══ GIVEN INFORMATION ══
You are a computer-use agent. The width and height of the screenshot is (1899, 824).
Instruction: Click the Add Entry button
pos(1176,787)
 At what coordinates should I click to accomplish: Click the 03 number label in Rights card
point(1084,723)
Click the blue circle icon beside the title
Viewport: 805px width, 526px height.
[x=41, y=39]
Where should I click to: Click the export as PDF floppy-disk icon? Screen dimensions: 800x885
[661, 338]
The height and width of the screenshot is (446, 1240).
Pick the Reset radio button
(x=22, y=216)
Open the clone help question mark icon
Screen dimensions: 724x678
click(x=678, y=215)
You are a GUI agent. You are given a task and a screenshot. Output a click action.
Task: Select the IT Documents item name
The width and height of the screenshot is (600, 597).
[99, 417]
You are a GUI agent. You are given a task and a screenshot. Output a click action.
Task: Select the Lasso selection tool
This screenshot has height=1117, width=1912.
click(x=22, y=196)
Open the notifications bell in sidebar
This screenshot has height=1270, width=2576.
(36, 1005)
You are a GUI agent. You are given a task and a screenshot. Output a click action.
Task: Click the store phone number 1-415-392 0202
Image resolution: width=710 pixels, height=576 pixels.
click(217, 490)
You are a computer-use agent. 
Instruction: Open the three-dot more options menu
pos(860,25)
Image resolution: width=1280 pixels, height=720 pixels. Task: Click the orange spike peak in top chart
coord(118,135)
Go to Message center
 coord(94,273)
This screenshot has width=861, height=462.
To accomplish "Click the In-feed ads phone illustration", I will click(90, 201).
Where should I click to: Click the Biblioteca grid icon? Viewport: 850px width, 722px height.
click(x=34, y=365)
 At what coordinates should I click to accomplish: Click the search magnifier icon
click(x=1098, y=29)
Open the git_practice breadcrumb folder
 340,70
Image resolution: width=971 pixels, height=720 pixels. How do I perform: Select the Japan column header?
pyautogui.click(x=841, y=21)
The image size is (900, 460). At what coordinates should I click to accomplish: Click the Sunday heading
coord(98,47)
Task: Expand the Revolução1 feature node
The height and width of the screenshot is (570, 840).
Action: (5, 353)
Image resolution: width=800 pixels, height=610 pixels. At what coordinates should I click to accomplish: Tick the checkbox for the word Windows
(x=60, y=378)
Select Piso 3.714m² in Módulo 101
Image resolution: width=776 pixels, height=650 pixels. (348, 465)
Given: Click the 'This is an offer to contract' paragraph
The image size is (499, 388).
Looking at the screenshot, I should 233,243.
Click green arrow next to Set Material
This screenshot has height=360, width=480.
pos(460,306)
═══
Within the listing above, filter for lines holding the string "phone" and copy each one.

Task: Click the store phone number 1-415-392 0202
To accomplish "Click the In-feed ads phone illustration", I will click(90, 201).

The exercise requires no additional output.